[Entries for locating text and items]
+ + + + +

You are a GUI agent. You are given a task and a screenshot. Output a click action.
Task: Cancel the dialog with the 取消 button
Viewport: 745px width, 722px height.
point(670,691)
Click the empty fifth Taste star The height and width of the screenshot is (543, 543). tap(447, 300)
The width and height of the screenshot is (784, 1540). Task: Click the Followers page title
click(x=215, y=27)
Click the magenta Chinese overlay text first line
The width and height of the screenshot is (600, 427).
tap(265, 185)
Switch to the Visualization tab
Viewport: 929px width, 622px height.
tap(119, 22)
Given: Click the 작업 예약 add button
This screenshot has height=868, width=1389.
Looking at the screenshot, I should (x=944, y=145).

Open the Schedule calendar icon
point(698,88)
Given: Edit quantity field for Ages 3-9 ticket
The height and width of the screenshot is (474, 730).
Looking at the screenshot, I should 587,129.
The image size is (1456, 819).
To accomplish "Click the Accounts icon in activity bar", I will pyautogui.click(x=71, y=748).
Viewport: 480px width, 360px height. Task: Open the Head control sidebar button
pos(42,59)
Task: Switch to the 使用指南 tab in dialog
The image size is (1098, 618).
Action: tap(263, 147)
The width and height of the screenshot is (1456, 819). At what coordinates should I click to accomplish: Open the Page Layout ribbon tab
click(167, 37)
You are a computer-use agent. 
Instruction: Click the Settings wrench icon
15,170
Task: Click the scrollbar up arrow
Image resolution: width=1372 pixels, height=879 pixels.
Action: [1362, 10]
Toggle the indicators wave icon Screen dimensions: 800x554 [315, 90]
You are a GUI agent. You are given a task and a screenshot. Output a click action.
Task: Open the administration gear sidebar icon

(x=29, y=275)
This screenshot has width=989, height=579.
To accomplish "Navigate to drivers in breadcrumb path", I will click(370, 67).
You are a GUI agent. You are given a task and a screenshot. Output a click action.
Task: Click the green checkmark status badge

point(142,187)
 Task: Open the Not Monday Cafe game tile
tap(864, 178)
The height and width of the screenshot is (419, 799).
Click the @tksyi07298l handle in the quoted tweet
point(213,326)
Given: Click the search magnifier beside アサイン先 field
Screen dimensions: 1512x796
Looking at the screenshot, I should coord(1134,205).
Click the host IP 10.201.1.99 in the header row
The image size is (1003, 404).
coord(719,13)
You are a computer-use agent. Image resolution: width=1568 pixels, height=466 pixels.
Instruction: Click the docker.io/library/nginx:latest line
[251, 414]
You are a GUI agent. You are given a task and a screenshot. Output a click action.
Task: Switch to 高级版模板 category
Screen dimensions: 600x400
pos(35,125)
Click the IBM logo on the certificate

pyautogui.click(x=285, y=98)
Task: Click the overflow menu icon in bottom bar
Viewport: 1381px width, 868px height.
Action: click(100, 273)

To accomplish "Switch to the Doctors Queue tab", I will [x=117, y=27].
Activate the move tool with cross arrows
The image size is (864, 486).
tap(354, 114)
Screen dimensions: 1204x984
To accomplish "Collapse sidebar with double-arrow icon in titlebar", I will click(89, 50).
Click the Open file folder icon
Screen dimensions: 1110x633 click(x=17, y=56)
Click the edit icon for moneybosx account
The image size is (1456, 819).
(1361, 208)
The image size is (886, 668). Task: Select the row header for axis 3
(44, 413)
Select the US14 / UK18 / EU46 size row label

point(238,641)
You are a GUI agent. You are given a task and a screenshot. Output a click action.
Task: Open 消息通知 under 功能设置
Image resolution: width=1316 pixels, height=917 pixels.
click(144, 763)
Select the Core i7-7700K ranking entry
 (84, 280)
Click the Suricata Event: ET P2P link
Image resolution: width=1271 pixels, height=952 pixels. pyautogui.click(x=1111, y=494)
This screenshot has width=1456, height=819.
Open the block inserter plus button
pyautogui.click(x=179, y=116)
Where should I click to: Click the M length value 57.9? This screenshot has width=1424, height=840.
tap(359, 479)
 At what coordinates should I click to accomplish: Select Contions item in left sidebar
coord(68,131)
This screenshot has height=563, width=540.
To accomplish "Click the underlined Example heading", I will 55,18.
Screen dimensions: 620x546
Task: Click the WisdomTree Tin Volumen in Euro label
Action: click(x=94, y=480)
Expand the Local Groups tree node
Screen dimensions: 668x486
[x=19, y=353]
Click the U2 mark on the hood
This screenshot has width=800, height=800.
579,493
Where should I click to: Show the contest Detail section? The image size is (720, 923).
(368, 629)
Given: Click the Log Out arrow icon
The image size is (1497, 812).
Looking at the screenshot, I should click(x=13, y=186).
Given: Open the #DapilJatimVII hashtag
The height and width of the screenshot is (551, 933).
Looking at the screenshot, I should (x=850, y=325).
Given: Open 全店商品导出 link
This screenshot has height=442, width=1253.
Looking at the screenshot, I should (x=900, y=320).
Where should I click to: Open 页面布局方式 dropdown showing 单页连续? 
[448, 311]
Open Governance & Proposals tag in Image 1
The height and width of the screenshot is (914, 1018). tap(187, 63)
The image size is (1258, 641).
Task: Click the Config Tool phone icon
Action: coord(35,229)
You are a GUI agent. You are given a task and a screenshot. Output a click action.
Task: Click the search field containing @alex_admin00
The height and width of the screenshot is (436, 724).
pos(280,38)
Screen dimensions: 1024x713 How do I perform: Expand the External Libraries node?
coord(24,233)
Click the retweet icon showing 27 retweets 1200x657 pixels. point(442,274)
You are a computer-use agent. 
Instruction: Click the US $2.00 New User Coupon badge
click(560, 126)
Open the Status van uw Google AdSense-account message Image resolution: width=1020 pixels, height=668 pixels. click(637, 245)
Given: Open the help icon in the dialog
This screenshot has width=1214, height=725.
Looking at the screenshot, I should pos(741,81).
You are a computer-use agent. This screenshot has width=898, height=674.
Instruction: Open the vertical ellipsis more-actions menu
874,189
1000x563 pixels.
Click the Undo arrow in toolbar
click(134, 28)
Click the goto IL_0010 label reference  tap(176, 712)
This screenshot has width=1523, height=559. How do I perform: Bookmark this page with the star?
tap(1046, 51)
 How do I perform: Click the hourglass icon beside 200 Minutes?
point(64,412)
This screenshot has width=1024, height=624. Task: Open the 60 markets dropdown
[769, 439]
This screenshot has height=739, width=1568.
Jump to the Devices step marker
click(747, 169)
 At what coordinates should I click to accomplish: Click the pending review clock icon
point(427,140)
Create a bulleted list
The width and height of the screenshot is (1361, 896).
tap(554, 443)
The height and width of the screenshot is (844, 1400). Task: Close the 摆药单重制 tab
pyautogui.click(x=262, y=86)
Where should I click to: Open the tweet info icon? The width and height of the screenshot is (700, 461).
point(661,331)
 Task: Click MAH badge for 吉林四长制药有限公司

+ + + + +

Return all of the entries above word for word, keeping every line unchanged.

Finished answer:
You are a GUI agent. You are given a task and a screenshot. Output a click action.
Task: Cancel the dialog with the 取消 button
Viewport: 745px width, 722px height.
point(670,691)
Click the empty fifth Taste star The height and width of the screenshot is (543, 543). tap(447, 300)
The width and height of the screenshot is (784, 1540). Task: Click the Followers page title
click(x=215, y=27)
Click the magenta Chinese overlay text first line
The width and height of the screenshot is (600, 427).
tap(265, 185)
Switch to the Visualization tab
Viewport: 929px width, 622px height.
tap(119, 22)
Given: Click the 작업 예약 add button
This screenshot has height=868, width=1389.
Looking at the screenshot, I should (x=944, y=145).

Open the Schedule calendar icon
point(698,88)
Given: Edit quantity field for Ages 3-9 ticket
The height and width of the screenshot is (474, 730).
Looking at the screenshot, I should 587,129.
The image size is (1456, 819).
To accomplish "Click the Accounts icon in activity bar", I will pyautogui.click(x=71, y=748).
Viewport: 480px width, 360px height. Task: Open the Head control sidebar button
pos(42,59)
Task: Switch to the 使用指南 tab in dialog
The image size is (1098, 618).
Action: tap(263, 147)
The width and height of the screenshot is (1456, 819). At what coordinates should I click to accomplish: Open the Page Layout ribbon tab
click(167, 37)
You are a computer-use agent. 
Instruction: Click the Settings wrench icon
15,170
Task: Click the scrollbar up arrow
Image resolution: width=1372 pixels, height=879 pixels.
Action: [1362, 10]
Toggle the indicators wave icon Screen dimensions: 800x554 [315, 90]
You are a GUI agent. You are given a task and a screenshot. Output a click action.
Task: Open the administration gear sidebar icon

(x=29, y=275)
This screenshot has width=989, height=579.
To accomplish "Navigate to drivers in breadcrumb path", I will click(370, 67).
You are a GUI agent. You are given a task and a screenshot. Output a click action.
Task: Click the green checkmark status badge

point(142,187)
 Task: Open the Not Monday Cafe game tile
tap(864, 178)
The height and width of the screenshot is (419, 799).
Click the @tksyi07298l handle in the quoted tweet
point(213,326)
Given: Click the search magnifier beside アサイン先 field
Screen dimensions: 1512x796
Looking at the screenshot, I should coord(1134,205).
Click the host IP 10.201.1.99 in the header row
The image size is (1003, 404).
coord(719,13)
You are a computer-use agent. Image resolution: width=1568 pixels, height=466 pixels.
Instruction: Click the docker.io/library/nginx:latest line
[251, 414]
You are a GUI agent. You are given a task and a screenshot. Output a click action.
Task: Switch to 高级版模板 category
Screen dimensions: 600x400
pos(35,125)
Click the IBM logo on the certificate

pyautogui.click(x=285, y=98)
Task: Click the overflow menu icon in bottom bar
Viewport: 1381px width, 868px height.
Action: click(100, 273)

To accomplish "Switch to the Doctors Queue tab", I will [x=117, y=27].
Activate the move tool with cross arrows
The image size is (864, 486).
tap(354, 114)
Screen dimensions: 1204x984
To accomplish "Collapse sidebar with double-arrow icon in titlebar", I will click(89, 50).
Click the Open file folder icon
Screen dimensions: 1110x633 click(x=17, y=56)
Click the edit icon for moneybosx account
The image size is (1456, 819).
(1361, 208)
The image size is (886, 668). Task: Select the row header for axis 3
(44, 413)
Select the US14 / UK18 / EU46 size row label

point(238,641)
You are a GUI agent. You are given a task and a screenshot. Output a click action.
Task: Open 消息通知 under 功能设置
Image resolution: width=1316 pixels, height=917 pixels.
click(144, 763)
Select the Core i7-7700K ranking entry
 (84, 280)
Click the Suricata Event: ET P2P link
Image resolution: width=1271 pixels, height=952 pixels. pyautogui.click(x=1111, y=494)
This screenshot has width=1456, height=819.
Open the block inserter plus button
pyautogui.click(x=179, y=116)
Where should I click to: Click the M length value 57.9? This screenshot has width=1424, height=840.
tap(359, 479)
 At what coordinates should I click to accomplish: Select Contions item in left sidebar
coord(68,131)
This screenshot has height=563, width=540.
To accomplish "Click the underlined Example heading", I will 55,18.
Screen dimensions: 620x546
Task: Click the WisdomTree Tin Volumen in Euro label
Action: click(x=94, y=480)
Expand the Local Groups tree node
Screen dimensions: 668x486
[x=19, y=353]
Click the U2 mark on the hood
This screenshot has width=800, height=800.
579,493
Where should I click to: Show the contest Detail section? The image size is (720, 923).
(368, 629)
Given: Click the Log Out arrow icon
The image size is (1497, 812).
Looking at the screenshot, I should click(x=13, y=186).
Given: Open the #DapilJatimVII hashtag
The height and width of the screenshot is (551, 933).
Looking at the screenshot, I should (x=850, y=325).
Given: Open 全店商品导出 link
This screenshot has height=442, width=1253.
Looking at the screenshot, I should (x=900, y=320).
Where should I click to: Open 页面布局方式 dropdown showing 单页连续? 
[448, 311]
Open Governance & Proposals tag in Image 1
The height and width of the screenshot is (914, 1018). tap(187, 63)
The image size is (1258, 641).
Task: Click the Config Tool phone icon
Action: coord(35,229)
You are a GUI agent. You are given a task and a screenshot. Output a click action.
Task: Click the search field containing @alex_admin00
The height and width of the screenshot is (436, 724).
pos(280,38)
Screen dimensions: 1024x713 How do I perform: Expand the External Libraries node?
coord(24,233)
Click the retweet icon showing 27 retweets 1200x657 pixels. point(442,274)
You are a computer-use agent. 
Instruction: Click the US $2.00 New User Coupon badge
click(560, 126)
Open the Status van uw Google AdSense-account message Image resolution: width=1020 pixels, height=668 pixels. click(637, 245)
Given: Open the help icon in the dialog
This screenshot has width=1214, height=725.
Looking at the screenshot, I should pos(741,81).
You are a computer-use agent. This screenshot has width=898, height=674.
Instruction: Open the vertical ellipsis more-actions menu
874,189
1000x563 pixels.
Click the Undo arrow in toolbar
click(134, 28)
Click the goto IL_0010 label reference  tap(176, 712)
This screenshot has width=1523, height=559. How do I perform: Bookmark this page with the star?
tap(1046, 51)
 How do I perform: Click the hourglass icon beside 200 Minutes?
point(64,412)
This screenshot has width=1024, height=624. Task: Open the 60 markets dropdown
[769, 439]
This screenshot has height=739, width=1568.
Jump to the Devices step marker
click(747, 169)
 At what coordinates should I click to accomplish: Click the pending review clock icon
point(427,140)
Create a bulleted list
The width and height of the screenshot is (1361, 896).
tap(554, 443)
The height and width of the screenshot is (844, 1400). Task: Close the 摆药单重制 tab
pyautogui.click(x=262, y=86)
Where should I click to: Open the tweet info icon? The width and height of the screenshot is (700, 461).
point(661,331)
 Task: Click MAH badge for 吉林四长制药有限公司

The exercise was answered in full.